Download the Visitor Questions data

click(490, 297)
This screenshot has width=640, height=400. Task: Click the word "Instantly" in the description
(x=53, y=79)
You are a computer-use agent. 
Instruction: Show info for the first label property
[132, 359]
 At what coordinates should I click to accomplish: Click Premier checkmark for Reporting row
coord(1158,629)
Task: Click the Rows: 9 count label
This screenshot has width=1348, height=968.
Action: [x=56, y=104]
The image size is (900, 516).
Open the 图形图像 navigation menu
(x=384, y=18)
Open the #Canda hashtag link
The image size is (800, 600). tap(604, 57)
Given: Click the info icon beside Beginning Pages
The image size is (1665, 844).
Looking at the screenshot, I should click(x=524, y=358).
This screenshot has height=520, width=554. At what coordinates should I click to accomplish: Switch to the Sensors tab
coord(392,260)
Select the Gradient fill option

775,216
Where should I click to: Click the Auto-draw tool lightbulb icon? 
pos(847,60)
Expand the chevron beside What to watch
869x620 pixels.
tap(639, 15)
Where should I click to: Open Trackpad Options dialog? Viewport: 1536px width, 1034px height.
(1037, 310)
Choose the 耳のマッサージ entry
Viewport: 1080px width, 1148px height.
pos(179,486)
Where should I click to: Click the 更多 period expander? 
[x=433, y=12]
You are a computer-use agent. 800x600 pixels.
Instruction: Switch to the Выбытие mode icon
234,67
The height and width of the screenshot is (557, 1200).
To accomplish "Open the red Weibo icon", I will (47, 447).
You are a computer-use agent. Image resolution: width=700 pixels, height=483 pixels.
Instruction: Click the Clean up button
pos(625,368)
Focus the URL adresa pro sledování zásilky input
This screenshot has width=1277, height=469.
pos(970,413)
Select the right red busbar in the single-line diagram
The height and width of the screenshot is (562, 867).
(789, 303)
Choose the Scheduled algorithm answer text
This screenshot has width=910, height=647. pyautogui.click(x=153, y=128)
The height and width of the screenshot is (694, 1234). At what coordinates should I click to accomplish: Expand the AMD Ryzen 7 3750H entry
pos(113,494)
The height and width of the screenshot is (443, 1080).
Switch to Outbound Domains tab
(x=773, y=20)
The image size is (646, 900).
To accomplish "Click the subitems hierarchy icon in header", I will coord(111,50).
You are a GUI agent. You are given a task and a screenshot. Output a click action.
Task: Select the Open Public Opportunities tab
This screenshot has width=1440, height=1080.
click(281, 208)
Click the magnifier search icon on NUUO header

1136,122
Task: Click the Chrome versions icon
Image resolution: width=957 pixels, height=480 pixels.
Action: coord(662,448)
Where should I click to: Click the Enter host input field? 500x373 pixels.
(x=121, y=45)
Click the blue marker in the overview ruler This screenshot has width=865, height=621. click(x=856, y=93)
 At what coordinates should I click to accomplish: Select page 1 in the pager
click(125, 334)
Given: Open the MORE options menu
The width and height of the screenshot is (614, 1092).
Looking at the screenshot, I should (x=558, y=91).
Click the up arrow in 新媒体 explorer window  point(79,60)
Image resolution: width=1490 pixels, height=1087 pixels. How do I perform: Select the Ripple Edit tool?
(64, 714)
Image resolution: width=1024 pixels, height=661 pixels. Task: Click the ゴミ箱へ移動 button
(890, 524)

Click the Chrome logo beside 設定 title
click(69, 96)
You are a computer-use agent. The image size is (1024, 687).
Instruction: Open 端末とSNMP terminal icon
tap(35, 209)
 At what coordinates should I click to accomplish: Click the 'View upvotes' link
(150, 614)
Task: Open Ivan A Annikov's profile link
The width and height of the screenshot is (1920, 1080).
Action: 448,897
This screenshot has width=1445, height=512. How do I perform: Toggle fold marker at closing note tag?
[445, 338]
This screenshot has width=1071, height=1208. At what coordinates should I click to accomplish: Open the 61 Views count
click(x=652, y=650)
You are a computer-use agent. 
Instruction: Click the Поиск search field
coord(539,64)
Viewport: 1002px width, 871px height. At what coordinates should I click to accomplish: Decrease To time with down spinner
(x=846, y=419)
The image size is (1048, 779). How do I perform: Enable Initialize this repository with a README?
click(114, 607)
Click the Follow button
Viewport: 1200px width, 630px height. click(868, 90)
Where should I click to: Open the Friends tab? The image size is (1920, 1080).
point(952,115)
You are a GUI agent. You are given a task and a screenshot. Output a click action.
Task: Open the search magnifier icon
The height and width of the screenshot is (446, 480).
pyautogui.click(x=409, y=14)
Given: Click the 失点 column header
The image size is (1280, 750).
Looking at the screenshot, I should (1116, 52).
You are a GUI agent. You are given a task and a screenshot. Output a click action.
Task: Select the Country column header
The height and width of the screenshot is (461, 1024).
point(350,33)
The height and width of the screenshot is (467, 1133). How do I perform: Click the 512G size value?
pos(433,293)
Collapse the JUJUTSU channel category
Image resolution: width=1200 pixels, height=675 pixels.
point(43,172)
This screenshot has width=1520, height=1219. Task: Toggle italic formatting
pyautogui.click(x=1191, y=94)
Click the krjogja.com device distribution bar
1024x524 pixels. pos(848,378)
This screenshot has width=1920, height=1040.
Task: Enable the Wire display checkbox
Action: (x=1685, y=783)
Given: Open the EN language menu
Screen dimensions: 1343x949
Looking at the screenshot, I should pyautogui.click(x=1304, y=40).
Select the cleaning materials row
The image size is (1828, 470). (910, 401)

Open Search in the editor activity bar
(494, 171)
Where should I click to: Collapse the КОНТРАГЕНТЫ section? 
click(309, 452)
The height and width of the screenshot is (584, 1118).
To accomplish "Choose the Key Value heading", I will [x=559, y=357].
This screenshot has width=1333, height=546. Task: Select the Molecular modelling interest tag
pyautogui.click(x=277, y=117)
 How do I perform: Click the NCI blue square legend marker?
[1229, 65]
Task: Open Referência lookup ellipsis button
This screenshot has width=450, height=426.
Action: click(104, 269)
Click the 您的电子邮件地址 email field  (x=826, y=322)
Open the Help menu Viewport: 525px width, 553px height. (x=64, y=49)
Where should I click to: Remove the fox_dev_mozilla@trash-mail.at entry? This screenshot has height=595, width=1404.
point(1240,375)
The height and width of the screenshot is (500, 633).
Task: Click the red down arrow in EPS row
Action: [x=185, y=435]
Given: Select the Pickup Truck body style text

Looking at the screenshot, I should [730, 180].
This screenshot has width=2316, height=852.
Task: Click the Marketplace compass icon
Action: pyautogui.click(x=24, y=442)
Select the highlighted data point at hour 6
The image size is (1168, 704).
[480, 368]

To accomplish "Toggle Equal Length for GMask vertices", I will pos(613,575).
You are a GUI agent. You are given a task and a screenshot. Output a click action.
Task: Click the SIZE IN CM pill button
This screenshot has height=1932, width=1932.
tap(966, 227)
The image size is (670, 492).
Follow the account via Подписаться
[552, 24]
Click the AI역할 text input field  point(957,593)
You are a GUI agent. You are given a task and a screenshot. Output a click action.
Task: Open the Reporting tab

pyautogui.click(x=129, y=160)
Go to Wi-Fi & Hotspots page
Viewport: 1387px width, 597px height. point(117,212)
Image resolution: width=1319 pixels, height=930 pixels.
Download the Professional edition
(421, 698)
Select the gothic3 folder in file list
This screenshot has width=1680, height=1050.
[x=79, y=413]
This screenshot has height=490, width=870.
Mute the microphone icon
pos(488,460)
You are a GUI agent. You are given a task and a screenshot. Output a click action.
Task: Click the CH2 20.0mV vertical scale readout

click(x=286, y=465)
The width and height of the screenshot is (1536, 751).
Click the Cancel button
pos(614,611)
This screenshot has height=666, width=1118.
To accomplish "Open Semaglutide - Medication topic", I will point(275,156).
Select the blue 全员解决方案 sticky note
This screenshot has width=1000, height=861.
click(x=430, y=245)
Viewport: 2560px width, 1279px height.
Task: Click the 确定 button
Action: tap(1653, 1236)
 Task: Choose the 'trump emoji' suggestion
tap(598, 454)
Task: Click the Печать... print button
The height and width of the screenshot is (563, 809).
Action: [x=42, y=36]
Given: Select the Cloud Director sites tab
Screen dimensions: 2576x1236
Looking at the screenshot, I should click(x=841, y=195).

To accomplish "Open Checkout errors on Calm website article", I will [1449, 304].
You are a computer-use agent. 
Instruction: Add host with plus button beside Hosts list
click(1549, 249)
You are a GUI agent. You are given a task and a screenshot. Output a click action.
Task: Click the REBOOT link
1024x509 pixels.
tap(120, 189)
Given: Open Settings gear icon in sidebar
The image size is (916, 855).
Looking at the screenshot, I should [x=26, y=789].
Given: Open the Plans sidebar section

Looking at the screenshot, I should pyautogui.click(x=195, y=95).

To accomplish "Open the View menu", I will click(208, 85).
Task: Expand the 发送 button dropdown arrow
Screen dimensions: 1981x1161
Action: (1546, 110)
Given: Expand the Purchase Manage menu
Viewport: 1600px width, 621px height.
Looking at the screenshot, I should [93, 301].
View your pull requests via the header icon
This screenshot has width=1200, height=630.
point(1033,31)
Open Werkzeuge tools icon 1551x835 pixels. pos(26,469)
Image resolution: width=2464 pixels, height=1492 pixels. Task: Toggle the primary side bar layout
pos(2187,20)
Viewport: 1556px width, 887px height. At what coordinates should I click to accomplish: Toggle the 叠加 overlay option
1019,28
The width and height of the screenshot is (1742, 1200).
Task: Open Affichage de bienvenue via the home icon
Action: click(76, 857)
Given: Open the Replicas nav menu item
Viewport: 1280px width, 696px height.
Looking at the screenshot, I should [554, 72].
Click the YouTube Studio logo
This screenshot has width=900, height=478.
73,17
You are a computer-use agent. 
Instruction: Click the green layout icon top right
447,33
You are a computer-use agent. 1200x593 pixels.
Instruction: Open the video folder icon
--
- Request -
Please turn the records above, from their first line through the line that contains "(x=384, y=18)", into a numbered list, including that line and leaving out any blank lines.

- Solution to this task -
1. Download the Visitor Questions data
2. click(490, 297)
3. This screenshot has width=640, height=400. Task: Click the word "Instantly" in the description
4. (x=53, y=79)
5. You are a computer-use agent. 
6. Instruction: Show info for the first label property
7. [132, 359]
8.  At what coordinates should I click to accomplish: Click Premier checkmark for Reporting row
9. coord(1158,629)
10. Task: Click the Rows: 9 count label
11. This screenshot has width=1348, height=968.
12. Action: [x=56, y=104]
13. The image size is (900, 516).
14. Open the 图形图像 navigation menu
15. (x=384, y=18)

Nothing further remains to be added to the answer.